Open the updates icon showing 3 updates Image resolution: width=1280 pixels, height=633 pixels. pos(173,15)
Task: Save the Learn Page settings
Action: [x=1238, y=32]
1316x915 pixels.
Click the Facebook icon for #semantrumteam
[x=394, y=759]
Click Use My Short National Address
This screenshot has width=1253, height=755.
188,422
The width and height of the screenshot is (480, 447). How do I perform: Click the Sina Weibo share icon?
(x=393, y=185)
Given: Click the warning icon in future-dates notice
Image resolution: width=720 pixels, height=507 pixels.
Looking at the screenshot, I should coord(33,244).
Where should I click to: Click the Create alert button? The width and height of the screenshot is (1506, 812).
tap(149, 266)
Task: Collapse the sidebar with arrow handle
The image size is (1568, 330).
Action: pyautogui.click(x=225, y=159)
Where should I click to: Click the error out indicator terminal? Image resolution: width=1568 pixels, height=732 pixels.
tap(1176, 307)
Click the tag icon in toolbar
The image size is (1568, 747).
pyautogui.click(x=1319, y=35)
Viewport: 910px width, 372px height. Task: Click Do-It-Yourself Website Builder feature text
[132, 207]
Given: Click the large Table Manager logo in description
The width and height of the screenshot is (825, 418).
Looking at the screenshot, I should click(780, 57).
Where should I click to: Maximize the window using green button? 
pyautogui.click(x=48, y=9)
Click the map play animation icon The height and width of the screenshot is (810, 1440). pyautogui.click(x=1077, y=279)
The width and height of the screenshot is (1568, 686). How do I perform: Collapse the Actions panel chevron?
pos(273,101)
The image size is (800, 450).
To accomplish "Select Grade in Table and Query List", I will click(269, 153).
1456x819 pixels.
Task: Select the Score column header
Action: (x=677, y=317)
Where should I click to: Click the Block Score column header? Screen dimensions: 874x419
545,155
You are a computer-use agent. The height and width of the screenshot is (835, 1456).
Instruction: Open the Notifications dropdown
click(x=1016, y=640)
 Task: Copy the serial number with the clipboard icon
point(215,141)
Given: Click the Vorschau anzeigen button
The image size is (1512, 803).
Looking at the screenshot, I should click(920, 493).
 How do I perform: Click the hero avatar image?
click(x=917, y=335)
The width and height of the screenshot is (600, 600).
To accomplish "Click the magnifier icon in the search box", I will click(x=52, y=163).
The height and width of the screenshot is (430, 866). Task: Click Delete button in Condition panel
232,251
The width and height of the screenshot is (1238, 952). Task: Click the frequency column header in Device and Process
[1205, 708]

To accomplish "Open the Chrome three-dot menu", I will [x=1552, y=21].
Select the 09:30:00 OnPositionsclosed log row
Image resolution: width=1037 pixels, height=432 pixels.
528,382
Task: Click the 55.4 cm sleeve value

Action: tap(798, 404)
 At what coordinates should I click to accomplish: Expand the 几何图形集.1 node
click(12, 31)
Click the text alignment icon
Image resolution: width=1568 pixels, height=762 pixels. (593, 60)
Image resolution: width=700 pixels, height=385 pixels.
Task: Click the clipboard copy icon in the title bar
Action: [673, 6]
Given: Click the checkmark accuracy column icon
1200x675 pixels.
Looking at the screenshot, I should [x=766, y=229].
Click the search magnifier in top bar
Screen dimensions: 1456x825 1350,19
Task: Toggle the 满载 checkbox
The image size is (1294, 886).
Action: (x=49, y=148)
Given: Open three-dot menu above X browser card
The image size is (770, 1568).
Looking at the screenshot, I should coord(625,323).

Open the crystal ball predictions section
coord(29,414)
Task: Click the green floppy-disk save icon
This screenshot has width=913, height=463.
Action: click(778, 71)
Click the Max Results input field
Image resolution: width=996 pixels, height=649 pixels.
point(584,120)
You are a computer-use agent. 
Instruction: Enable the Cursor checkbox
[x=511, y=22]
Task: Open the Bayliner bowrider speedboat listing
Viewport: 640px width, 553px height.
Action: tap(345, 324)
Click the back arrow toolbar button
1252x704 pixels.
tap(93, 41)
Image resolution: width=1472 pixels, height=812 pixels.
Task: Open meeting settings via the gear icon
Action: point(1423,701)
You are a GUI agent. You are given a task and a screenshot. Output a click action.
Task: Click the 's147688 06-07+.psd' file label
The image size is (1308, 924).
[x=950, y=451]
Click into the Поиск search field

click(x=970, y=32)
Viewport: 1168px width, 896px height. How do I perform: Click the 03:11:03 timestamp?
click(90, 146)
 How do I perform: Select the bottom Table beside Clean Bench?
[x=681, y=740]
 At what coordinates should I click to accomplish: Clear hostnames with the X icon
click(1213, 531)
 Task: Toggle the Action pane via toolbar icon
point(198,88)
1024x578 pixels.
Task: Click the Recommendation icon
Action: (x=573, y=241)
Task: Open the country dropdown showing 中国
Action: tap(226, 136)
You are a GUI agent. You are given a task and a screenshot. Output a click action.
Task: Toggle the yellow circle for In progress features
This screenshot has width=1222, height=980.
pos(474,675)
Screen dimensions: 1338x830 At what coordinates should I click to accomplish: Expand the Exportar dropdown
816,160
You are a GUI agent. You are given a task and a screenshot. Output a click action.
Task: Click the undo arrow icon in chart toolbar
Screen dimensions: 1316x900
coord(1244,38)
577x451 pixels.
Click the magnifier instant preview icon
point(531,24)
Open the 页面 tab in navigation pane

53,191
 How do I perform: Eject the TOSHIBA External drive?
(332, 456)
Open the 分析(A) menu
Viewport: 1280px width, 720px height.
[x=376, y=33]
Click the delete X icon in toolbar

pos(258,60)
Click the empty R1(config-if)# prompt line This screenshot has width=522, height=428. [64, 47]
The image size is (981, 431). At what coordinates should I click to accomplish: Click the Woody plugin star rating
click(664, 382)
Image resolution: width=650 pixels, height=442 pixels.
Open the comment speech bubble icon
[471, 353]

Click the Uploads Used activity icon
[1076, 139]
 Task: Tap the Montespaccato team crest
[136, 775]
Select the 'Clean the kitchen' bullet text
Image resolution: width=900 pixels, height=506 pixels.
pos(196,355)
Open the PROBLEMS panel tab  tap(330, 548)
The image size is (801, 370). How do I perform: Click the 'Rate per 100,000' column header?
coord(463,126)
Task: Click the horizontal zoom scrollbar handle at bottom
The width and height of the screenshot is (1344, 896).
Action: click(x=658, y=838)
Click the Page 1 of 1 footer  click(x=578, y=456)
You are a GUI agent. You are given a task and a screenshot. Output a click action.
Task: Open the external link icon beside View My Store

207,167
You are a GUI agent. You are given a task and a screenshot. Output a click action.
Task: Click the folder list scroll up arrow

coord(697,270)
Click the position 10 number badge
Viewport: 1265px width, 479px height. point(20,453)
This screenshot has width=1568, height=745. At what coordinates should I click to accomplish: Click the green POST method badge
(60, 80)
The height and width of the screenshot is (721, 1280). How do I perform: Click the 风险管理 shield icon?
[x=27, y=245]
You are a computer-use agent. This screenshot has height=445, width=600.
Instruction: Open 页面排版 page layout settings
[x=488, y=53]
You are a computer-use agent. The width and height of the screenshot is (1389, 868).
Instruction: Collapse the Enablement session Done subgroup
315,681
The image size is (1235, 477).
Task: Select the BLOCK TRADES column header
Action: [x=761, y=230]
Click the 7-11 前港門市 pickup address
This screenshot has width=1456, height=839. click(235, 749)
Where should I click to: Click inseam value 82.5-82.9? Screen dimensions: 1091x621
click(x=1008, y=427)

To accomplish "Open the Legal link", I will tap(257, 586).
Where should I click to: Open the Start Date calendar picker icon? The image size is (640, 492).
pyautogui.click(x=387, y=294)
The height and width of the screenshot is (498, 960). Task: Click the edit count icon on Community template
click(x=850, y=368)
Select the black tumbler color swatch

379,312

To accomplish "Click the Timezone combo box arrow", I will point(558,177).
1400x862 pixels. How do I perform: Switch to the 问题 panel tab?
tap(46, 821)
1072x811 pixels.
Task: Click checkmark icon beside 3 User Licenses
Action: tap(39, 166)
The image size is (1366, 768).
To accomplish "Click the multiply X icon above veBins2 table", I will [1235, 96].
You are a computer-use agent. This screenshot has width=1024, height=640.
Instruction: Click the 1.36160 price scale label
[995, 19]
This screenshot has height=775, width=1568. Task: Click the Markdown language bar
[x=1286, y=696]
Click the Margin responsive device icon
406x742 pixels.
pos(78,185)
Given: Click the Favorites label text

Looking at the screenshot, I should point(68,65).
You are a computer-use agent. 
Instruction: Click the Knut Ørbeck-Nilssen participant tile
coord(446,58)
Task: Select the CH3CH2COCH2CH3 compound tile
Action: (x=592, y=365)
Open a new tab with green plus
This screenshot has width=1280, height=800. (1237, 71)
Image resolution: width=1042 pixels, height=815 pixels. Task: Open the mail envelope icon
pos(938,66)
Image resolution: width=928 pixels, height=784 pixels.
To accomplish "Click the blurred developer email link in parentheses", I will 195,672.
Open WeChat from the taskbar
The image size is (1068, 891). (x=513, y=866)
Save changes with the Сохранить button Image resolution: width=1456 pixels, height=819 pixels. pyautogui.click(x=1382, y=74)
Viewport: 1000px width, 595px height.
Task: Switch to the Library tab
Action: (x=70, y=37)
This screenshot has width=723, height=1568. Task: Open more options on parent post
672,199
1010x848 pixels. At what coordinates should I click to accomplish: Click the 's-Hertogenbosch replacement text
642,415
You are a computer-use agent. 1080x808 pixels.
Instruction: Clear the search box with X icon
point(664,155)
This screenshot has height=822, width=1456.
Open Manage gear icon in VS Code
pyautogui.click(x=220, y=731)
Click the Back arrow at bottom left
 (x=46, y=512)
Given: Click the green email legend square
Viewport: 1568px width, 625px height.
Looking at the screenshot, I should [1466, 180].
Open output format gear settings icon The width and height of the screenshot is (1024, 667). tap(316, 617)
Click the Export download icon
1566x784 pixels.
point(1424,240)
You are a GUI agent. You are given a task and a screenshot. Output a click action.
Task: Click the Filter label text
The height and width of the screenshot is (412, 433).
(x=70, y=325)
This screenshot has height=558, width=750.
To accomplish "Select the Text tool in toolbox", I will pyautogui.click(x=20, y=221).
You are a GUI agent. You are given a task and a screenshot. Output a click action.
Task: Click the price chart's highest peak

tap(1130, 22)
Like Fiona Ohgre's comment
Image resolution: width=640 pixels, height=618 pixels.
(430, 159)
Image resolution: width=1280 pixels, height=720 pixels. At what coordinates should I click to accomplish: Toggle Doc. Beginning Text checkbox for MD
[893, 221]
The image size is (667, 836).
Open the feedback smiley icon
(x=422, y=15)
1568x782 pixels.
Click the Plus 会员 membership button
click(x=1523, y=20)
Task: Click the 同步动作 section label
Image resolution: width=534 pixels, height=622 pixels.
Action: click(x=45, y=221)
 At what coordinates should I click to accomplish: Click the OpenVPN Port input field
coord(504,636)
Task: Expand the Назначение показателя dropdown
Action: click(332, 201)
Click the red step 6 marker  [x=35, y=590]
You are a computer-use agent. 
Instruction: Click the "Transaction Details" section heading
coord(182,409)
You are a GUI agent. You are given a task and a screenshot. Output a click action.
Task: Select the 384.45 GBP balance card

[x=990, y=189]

-*-*-

What to do — Convert the lines of the material into a JSON list of strings, one string per line, starting at the line containing "Click the Export download icon" and ending at the last line of the material. Leave out blank lines.

Final answer —
[
  "Click the Export download icon",
  "1566x784 pixels.",
  "point(1424,240)",
  "You are a GUI agent. You are given a task and a screenshot. Output a click action.",
  "Task: Click the Filter label text",
  "The height and width of the screenshot is (412, 433).",
  "(x=70, y=325)",
  "This screenshot has height=558, width=750.",
  "To accomplish \"Select the Text tool in toolbox\", I will pyautogui.click(x=20, y=221).",
  "You are a GUI agent. You are given a task and a screenshot. Output a click action.",
  "Task: Click the price chart's highest peak",
  "tap(1130, 22)",
  "Like Fiona Ohgre's comment",
  "Image resolution: width=640 pixels, height=618 pixels.",
  "(430, 159)",
  "Image resolution: width=1280 pixels, height=720 pixels. At what coordinates should I click to accomplish: Toggle Doc. Beginning Text checkbox for MD",
  "[893, 221]",
  "The image size is (667, 836).",
  "Open the feedback smiley icon",
  "(x=422, y=15)",
  "1568x782 pixels.",
  "Click the Plus 会员 membership button",
  "click(x=1523, y=20)",
  "Task: Click the 同步动作 section label",
  "Image resolution: width=534 pixels, height=622 pixels.",
  "Action: click(x=45, y=221)",
  " At what coordinates should I click to accomplish: Click the OpenVPN Port input field",
  "coord(504,636)",
  "Task: Expand the Назначение показателя dropdown",
  "Action: click(332, 201)",
  "Click the red step 6 marker  [x=35, y=590]",
  "You are a computer-use agent. ",
  "Instruction: Click the \"Transaction Details\" section heading",
  "coord(182,409)",
  "You are a GUI agent. You are given a task and a screenshot. Output a click action.",
  "Task: Select the 384.45 GBP balance card",
  "[x=990, y=189]"
]